Jusqu'en 1806 la législation en vigueur relativement aux navires des puissances neutres reste celle de 1778. Sauf la contrebande de guerre et il faut entendre par ce terme non seulement les armes et les munitions, mais encore « tout ce qui peut servir directement ou indirectement à la construction et à l'équipement des vaisseaux » [Note : DE PISTOYE, op. cit., I, 401. Loi du 12 ventôse an V], les neutres peuvent librement transporter d'un port dans un autre toutes sortes de marchandises même pour le compte ennemi [Note : DE PISTOYE, op. cit., I, 337 et suiv.].
Durant la période révolutionnaire cette législation fut pourtant assez fréquemment modifiée dans un sens restrictif. De nouvelles ordonnances donnèrent lieu de part et d'autre à des abus regrettables qui, selon l'expression du Ministre Truguet, firent trop souvent dégénérer la course en brigandage politique, en véritable piraterie [Note : Corr. min. 20 février an V, St-S.].
Ainsi la loi du 9 mai 1793 autorise les corsaires français à arrêter tous les bâtiments qui se trouveront en tout ou partie chargés de marchandises appartenant aux ennemis. Un arrêté du 29 juillet suivant étend les mêmes dispositions aux navires américains qui en avaient été d'abord exceptés : Ces marchandises seront confisquées et le bâtiment relâché après avoir reçu une indemnité de fret et de détention [Note : Voir Liquidation du Tigre, 29 prair. an II. Ce bâtiment confisque une partie de la cargaison du navire américain Le Georges. Il est condamné à payer 6.000 francs pour fret et retard occasionné par l'arrestation].

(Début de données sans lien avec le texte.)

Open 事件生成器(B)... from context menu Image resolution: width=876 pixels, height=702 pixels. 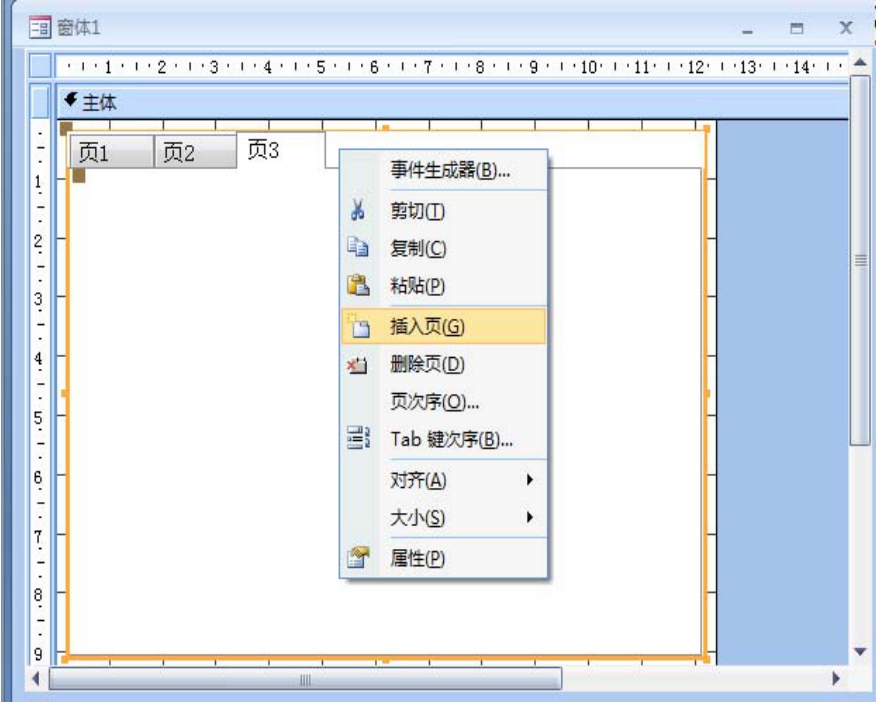point(450,170)
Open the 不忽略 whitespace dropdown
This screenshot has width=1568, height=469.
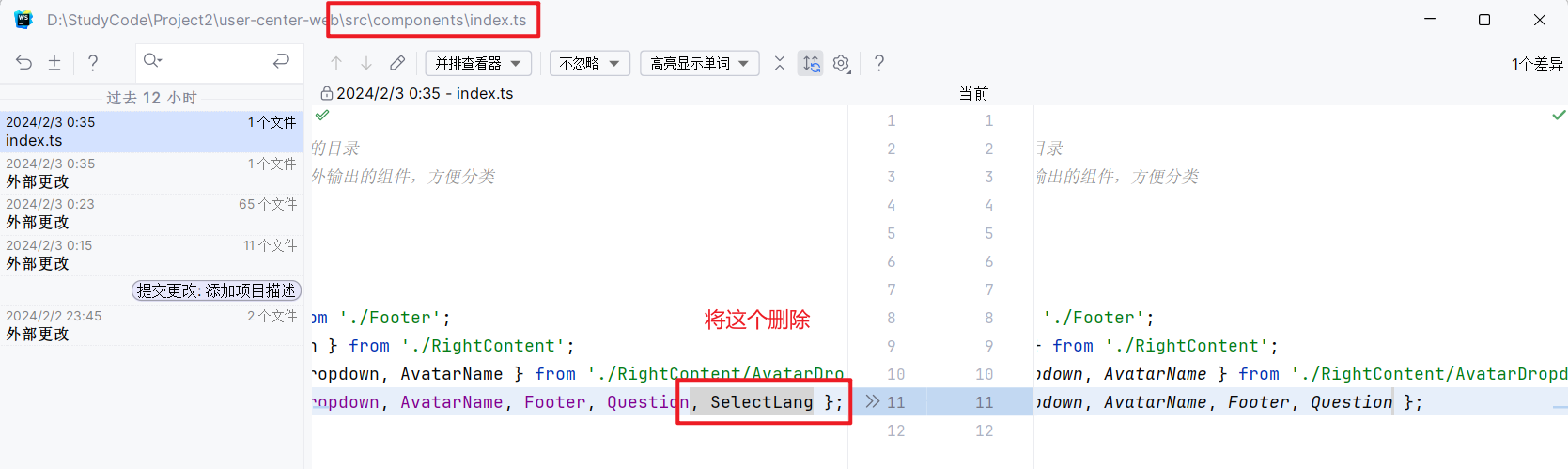click(589, 63)
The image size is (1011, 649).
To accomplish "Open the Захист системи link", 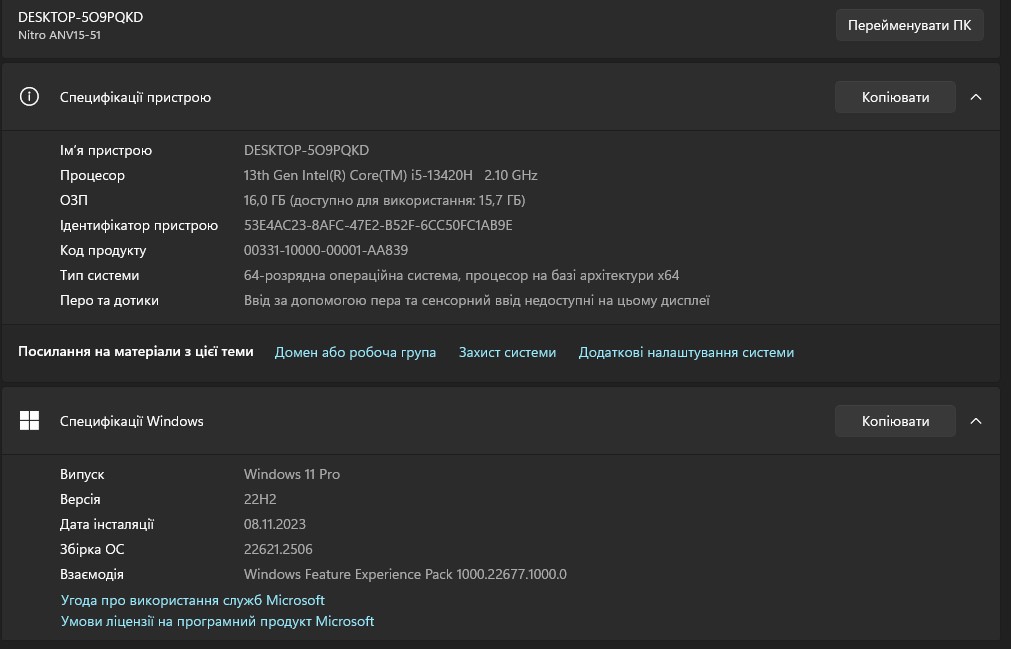I will click(x=507, y=352).
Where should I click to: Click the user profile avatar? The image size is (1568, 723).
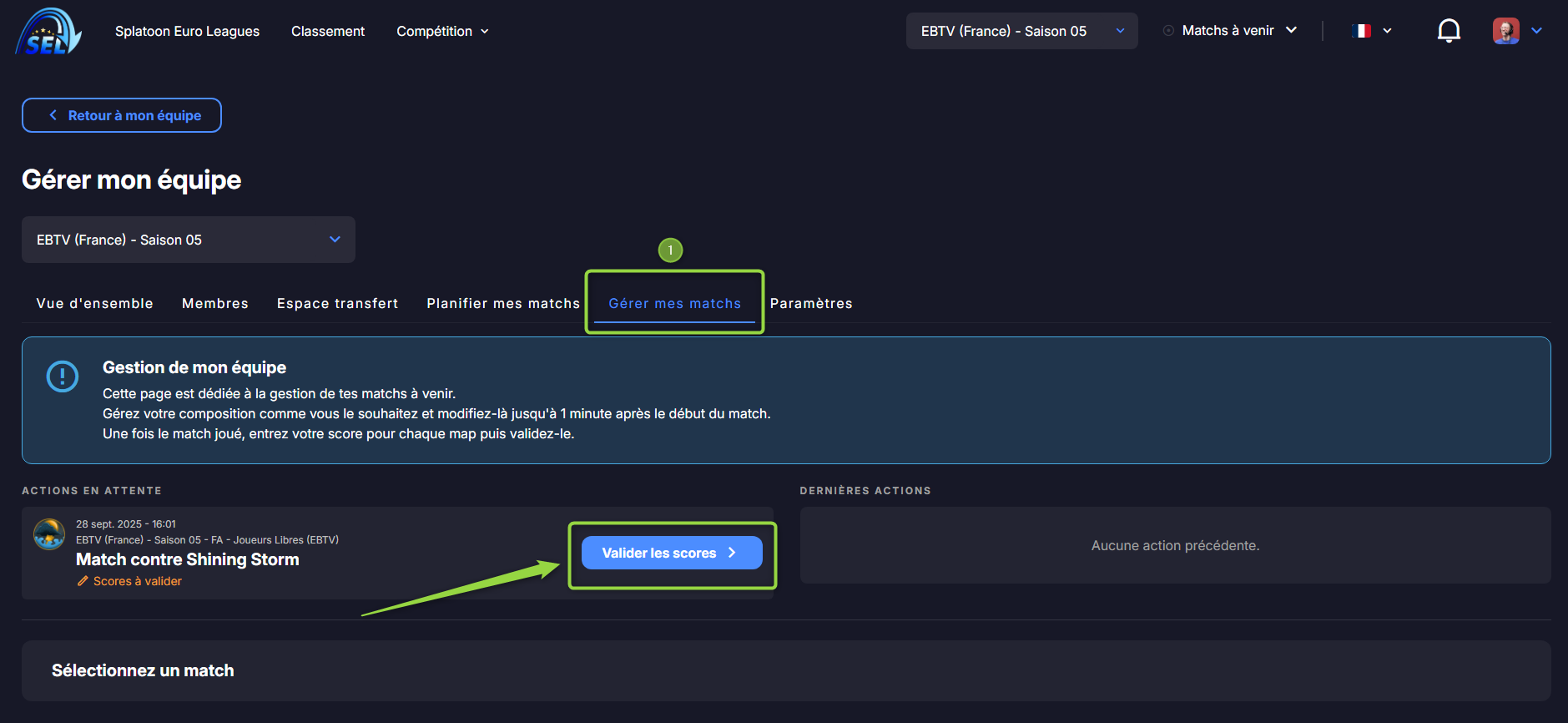pyautogui.click(x=1505, y=31)
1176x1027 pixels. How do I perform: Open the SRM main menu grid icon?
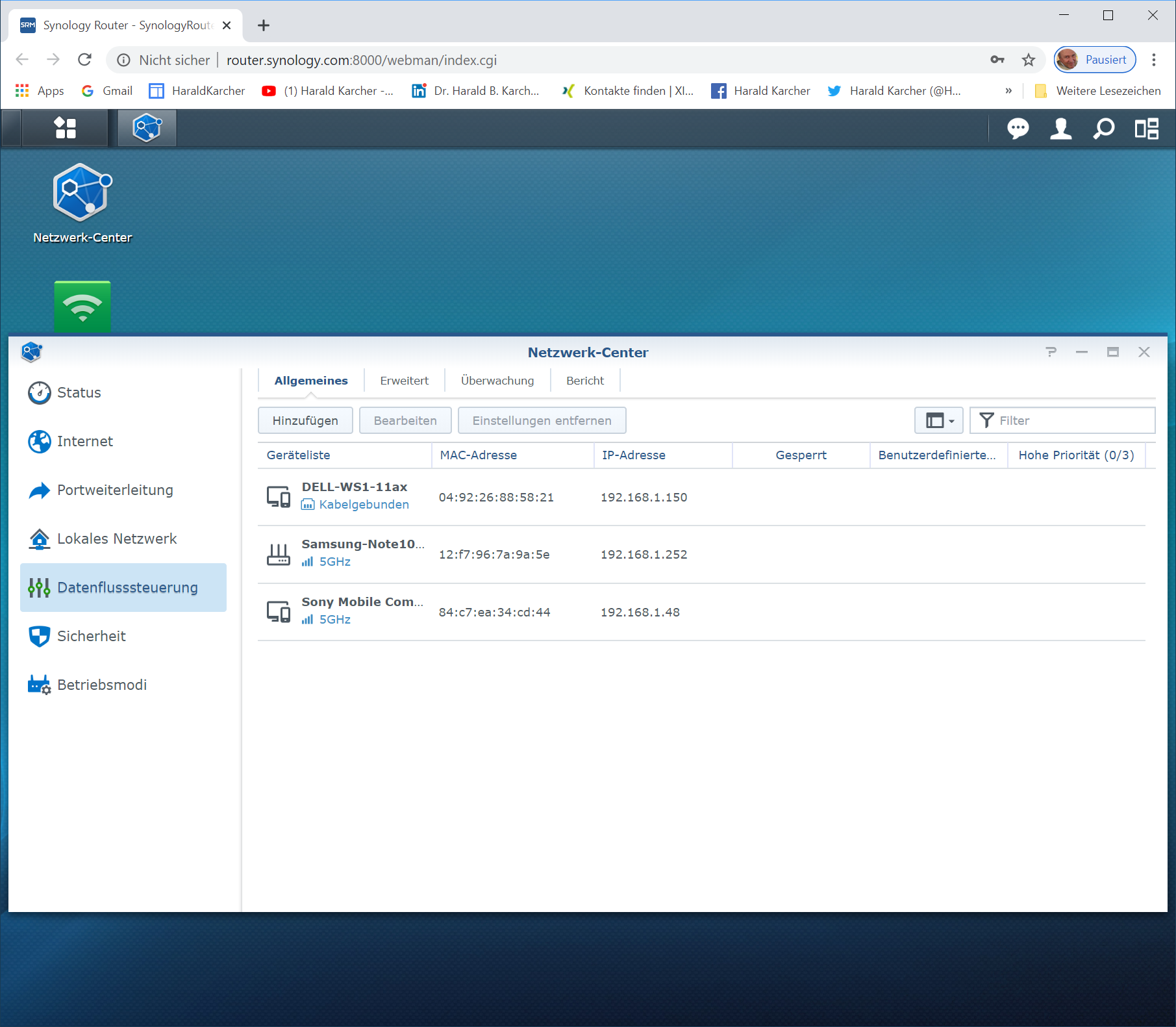click(65, 128)
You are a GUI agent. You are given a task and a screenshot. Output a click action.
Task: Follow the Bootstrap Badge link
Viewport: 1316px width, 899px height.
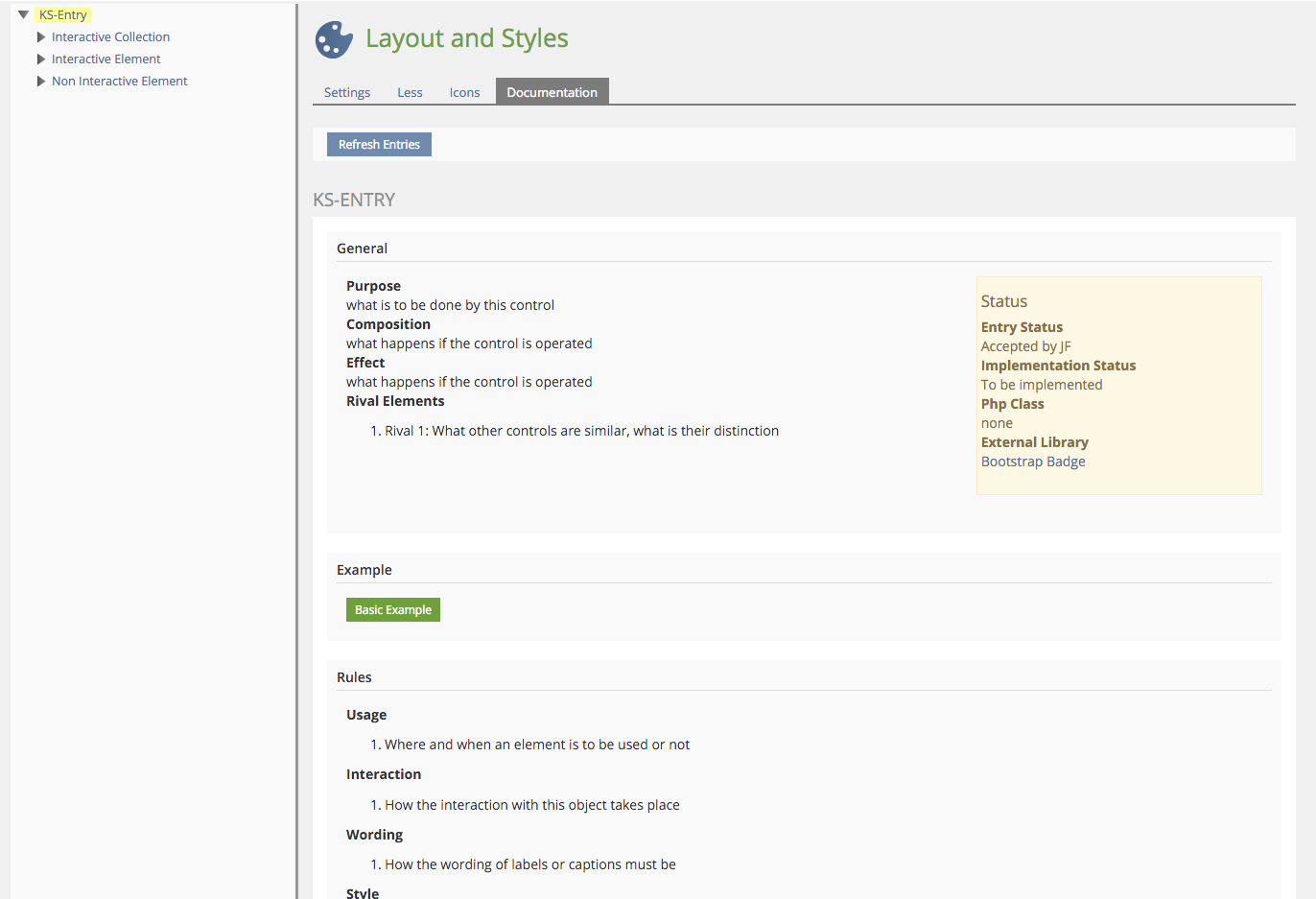pyautogui.click(x=1033, y=461)
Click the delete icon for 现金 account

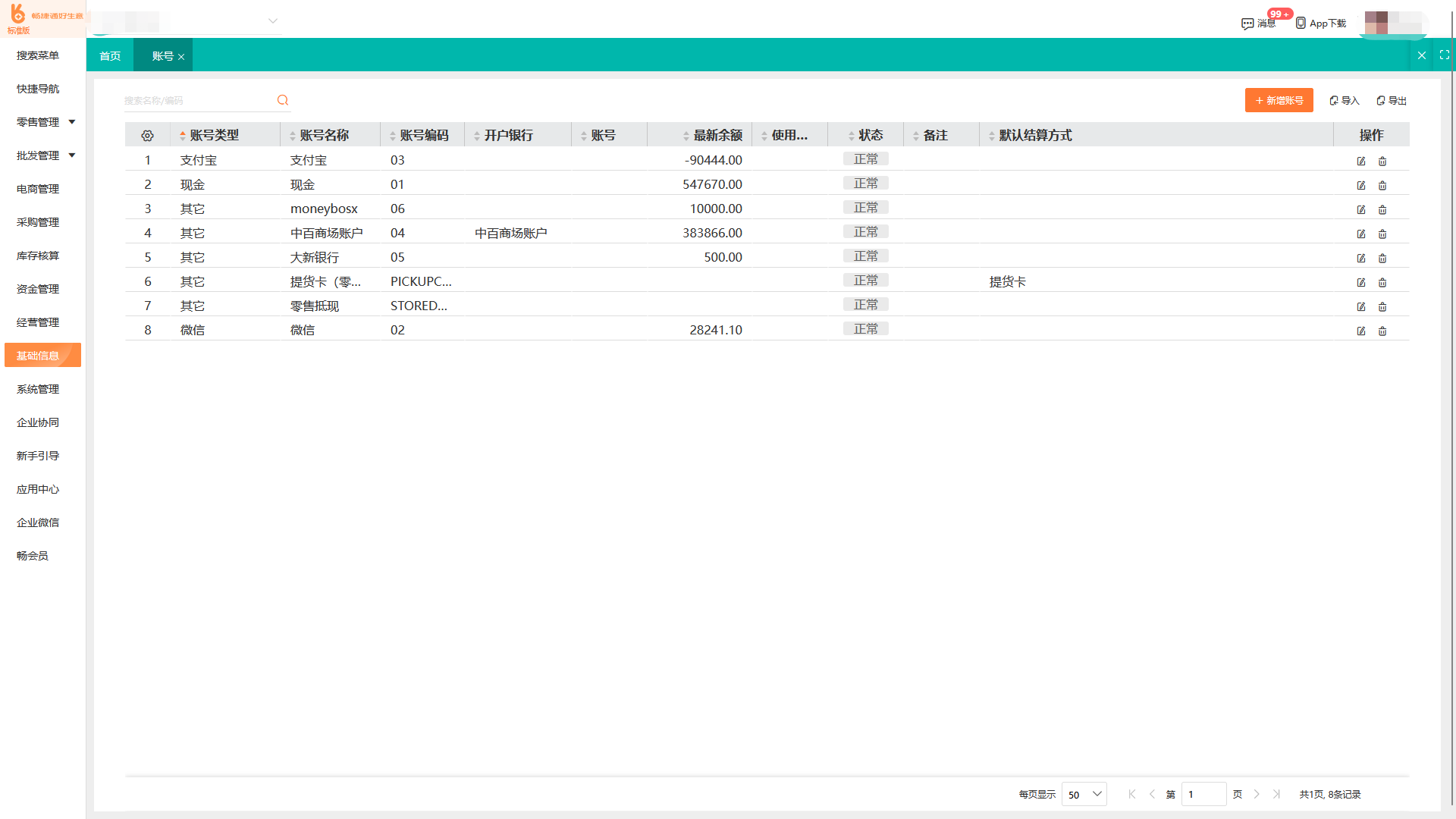tap(1383, 184)

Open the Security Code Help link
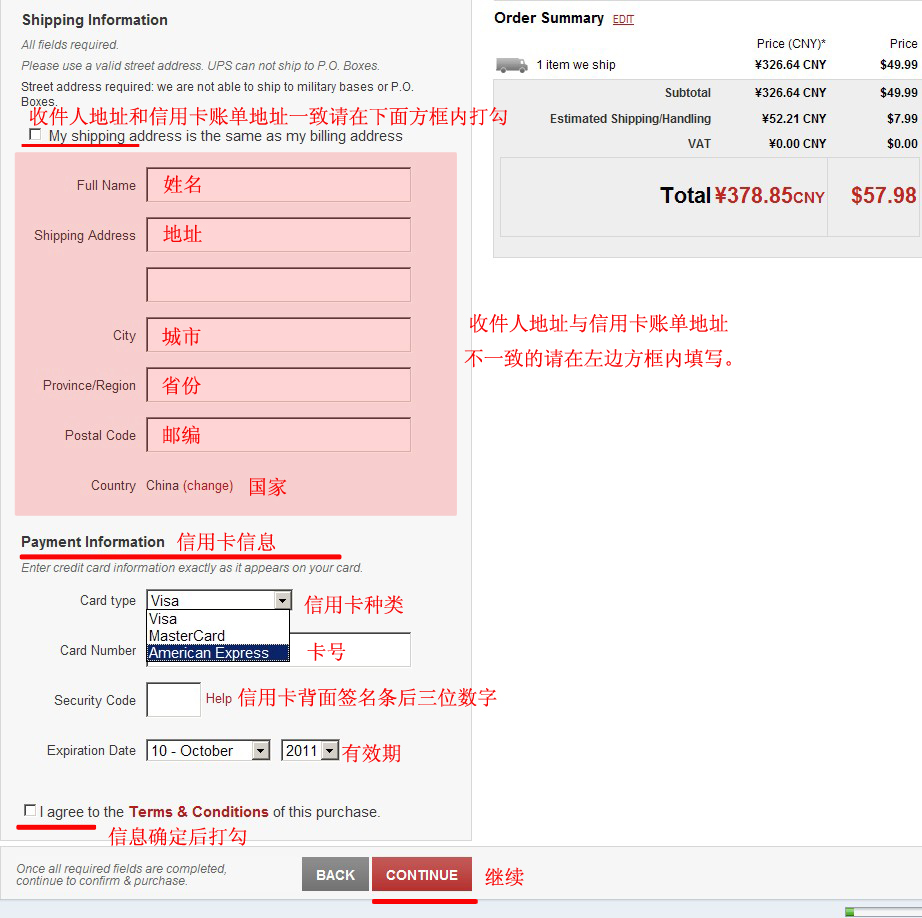pyautogui.click(x=218, y=699)
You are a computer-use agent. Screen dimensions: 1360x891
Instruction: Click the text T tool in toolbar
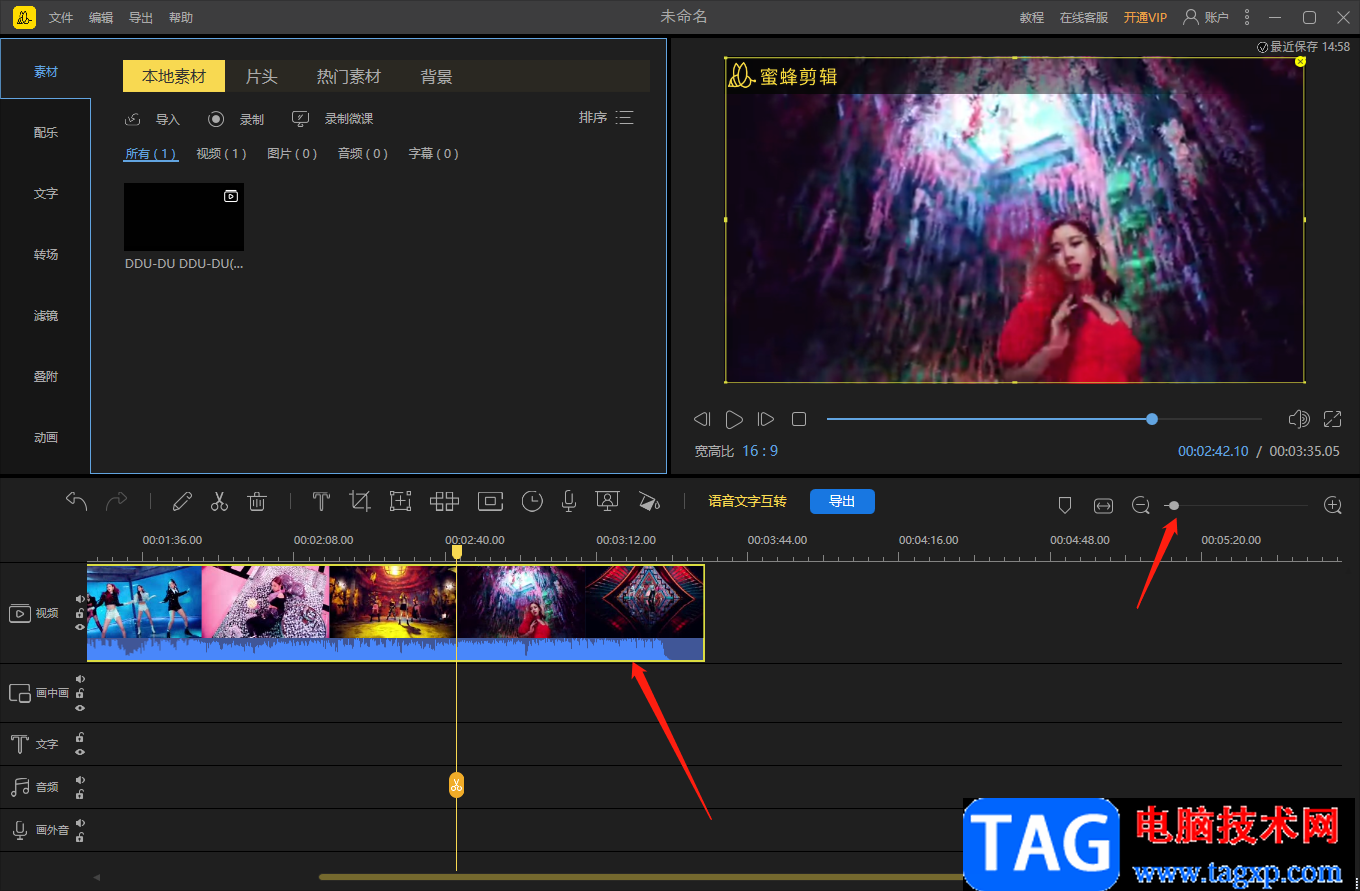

Un arrêté du Directoire exécutif (20 frimaire an V) aggrave encore cette mesure. « Les bâtiments français pourront capturer à bord des neutres toutes les marchandises expédiées à destination et pour compte ennemi. Ils pourront saisir également toutes celles dont les connaissements n'exprimeraient point une propriété vraiment neutre. Les frais restent à la charge des neutres si la cargaison n'est pas confisquée en totalité » [Note : P. j. n° 31].
Enfin la loi du 29 nivôse an VI déclare art. 1er, en étendant la confiscation au bâtiment lui-même. « L'état des navires en ce qui concerne leur qualité de neutres ou d'ennemis sera déterminée par la cargaison. En conséquence tout bâtiment trouvé en mer, chargé en tout ou en partie de marchandises provenant d'Angleterre ou de ses possessions sera déclaré de bonne prise, quel que soit le propriétaire de ces denrées ou marchandises » [Note : P. j. n° 33].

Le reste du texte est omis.